"Chasseur de dictateurs" pour les uns, "gourou" pour ses détracteurs: l'Américain Reed Brody, défenseur des droits de l'Homme, préfère se définir comme "un militant pour la justice sociale". Et rêve de faire juger, après le Tchadien Hissène Habré, son ex-président George W. Bush pour torture.
"Je suis avocat, je suis juriste. Mais pour moi, je suis militant. Le droit, c'est un instrument pour mon activisme. Je me définis comme quelqu'un qui lutte pour la justice sociale", déclare M. Brody, 62 ans, conseiller juridique et porte-parole de l'organisation Human Rights Watch (HRW) à l'AFP à Dakar.
Revenu dans la capitale sénégalaise pour la reprise, lundi, du procès Habré pour "crimes de guerre, crimes contre l'humanité et tortures" devant un tribunal spécial africain, lunettes légères et cheveux poivre et sel bouclés, l'homme, polyglotte, s'exprime bien en français.
Il ne sait pas combien de voyages il a effectués au Sénégal - "peut-être 25, 30" - depuis qu'il travaille sur "le dossier Habré". Depuis 1999, un an après son intégration à HRW, quand une avocate tchadienne, inspirée par son action lors de l'arrestation de l'ex-dictateur chilien Pinochet à Londres en 1998, a fait appel à lui.
Hissène Habré, qui a dirigé le Tchad de 1982 jusqu'à son renversement en décembre 1990 par l'actuel président Idriss Deby Itno, son ancien chef de l'armée, s'est réfugié au Sénégal peu après sa chute.
Avant de rejoindre HRW à New York, la ville où il est né le 20 juillet 1953, l'avocat avait "déjà travaillé pour les Nations unies au Salvador, au Congo", "pour Amnesty International, pour la Commission internationale des juristes" notamment et "beaucoup vécu à l'étranger: Nicaragua, Salvador, Haïti, Congo, Suisse...".
Reed Brody explique sa décision par le fait que son père, Ervin, juif hongrois rescapé des camps de travail forcé en Europe, "était vers la fin de sa vie". Un passé paternel qui a nourri sa fibre militante, tout comme l'environnement de son enfance à Brooklyn, quartier à forte population noire où sa mère, Francesca, était professeur.
"Très jeune, j'ai vu les inégalités, les injustices de New York, des Etats-Unis. Toute ma vie, j'ai milité pour les minorités aux Etats-Unis", participé aux "marches pour les droits civiques, contre la guerre au Vietnam, contre l'intervention des Etats-Unis en Amérique centrale, pour la paix, pour la justice...".
- 'Agent sandiniste' -
S'il est devenu "le chasseur de dictateurs" pour beaucoup, en référence au titre d'un documentaire qui lui a été consacré ("The Dictator Hunter", par Klaartje Quirijns), les partisans de Hissène Habré l'accusent d'être mû par l'ambition de "casser du chef d'Etat" ou d'être au service du président Deby Itno.

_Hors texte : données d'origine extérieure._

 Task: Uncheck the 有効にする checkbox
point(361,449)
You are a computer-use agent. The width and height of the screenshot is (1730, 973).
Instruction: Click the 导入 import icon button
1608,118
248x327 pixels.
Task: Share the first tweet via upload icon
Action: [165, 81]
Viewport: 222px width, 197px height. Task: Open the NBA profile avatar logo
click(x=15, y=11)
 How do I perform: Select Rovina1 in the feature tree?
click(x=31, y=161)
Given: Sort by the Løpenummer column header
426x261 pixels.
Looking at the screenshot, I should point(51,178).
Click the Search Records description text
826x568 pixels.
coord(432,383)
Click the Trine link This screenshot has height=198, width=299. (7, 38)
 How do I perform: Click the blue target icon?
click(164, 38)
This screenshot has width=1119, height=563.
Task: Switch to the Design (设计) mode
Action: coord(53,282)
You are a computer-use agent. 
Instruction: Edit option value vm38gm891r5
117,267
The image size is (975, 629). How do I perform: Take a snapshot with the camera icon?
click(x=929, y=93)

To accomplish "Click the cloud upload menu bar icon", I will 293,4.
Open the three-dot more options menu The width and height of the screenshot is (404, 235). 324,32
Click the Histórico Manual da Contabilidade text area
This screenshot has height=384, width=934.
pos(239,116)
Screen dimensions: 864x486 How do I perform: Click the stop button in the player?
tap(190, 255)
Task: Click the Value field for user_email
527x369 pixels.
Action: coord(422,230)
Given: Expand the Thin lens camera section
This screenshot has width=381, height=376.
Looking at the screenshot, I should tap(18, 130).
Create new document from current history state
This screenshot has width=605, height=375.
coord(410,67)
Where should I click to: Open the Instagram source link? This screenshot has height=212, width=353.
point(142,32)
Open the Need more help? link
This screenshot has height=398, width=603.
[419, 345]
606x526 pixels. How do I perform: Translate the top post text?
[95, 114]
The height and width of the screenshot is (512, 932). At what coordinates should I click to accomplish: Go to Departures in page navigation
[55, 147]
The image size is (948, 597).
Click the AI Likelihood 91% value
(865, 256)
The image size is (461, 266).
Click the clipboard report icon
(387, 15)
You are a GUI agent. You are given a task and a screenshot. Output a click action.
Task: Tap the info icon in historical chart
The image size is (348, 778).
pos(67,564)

"Le gourou", "le marionnettiste" font partie des surnoms donnés par ses détracteurs, révèle Reed Brody, jurant ne pas avoir "de relation particulière avec Deby", qu'il a rencontré au même titre que d'autres dirigeants à travers le monde.
Dès l'origine, son engagement a été contesté, dans son propre pays, sous la présidence de Ronald Reagan (1981-1989), indique-t-il. En 1984, en visite au Nicaragua, il découvre des atrocités commises par des opposants à la Révolution sandiniste, les "Contras", soutenus par Washington.
Après ce voyage, il démissionne de son poste de substitut du procureur de New York, retourne enquêter cinq mois au Nicaragua. Son rapport, publié en mars 1985, fait grand bruit et convainc "le Congrès américain de couper les crédits aux contre-révolutionnaires".
"J'ai même été attaqué personnellement par le président Reagan qui m'a traité d'agent sandiniste", se souvient-il, "c'est là que mon travail actuel d'avocat des droits de l'Homme a commencé" véritablement.
Malgré cette activité dévorante, il a un fils de 15 ans, Zachary, d'un premier mariage avec une infirmière brésilienne, Myriam Marques, et vit aujourd'hui en ménage avec la cinéaste espagnole Isabel Coixet, qui a consacré un documentaire à une victime décédée du régime Habré, Rose Lokissim ("Parler de Rose").
Reed Brody ne sait pas ce qu'il fera une fois le dossier Habré bouclé. "Mais si je pouvais amener en justice une personne, ce serait George W. Bush (président de 2001 à 2009) "pour les tortures, le +waterboarding+ (simulation de noyade), les prisons secrètes, le transfèrement des prisonniers vers des lieux de torture, etc."
"Je mesure la difficulté", affirme-t-il, "mais évidemment, ce ne sont pas les difficultés qui m'effraient".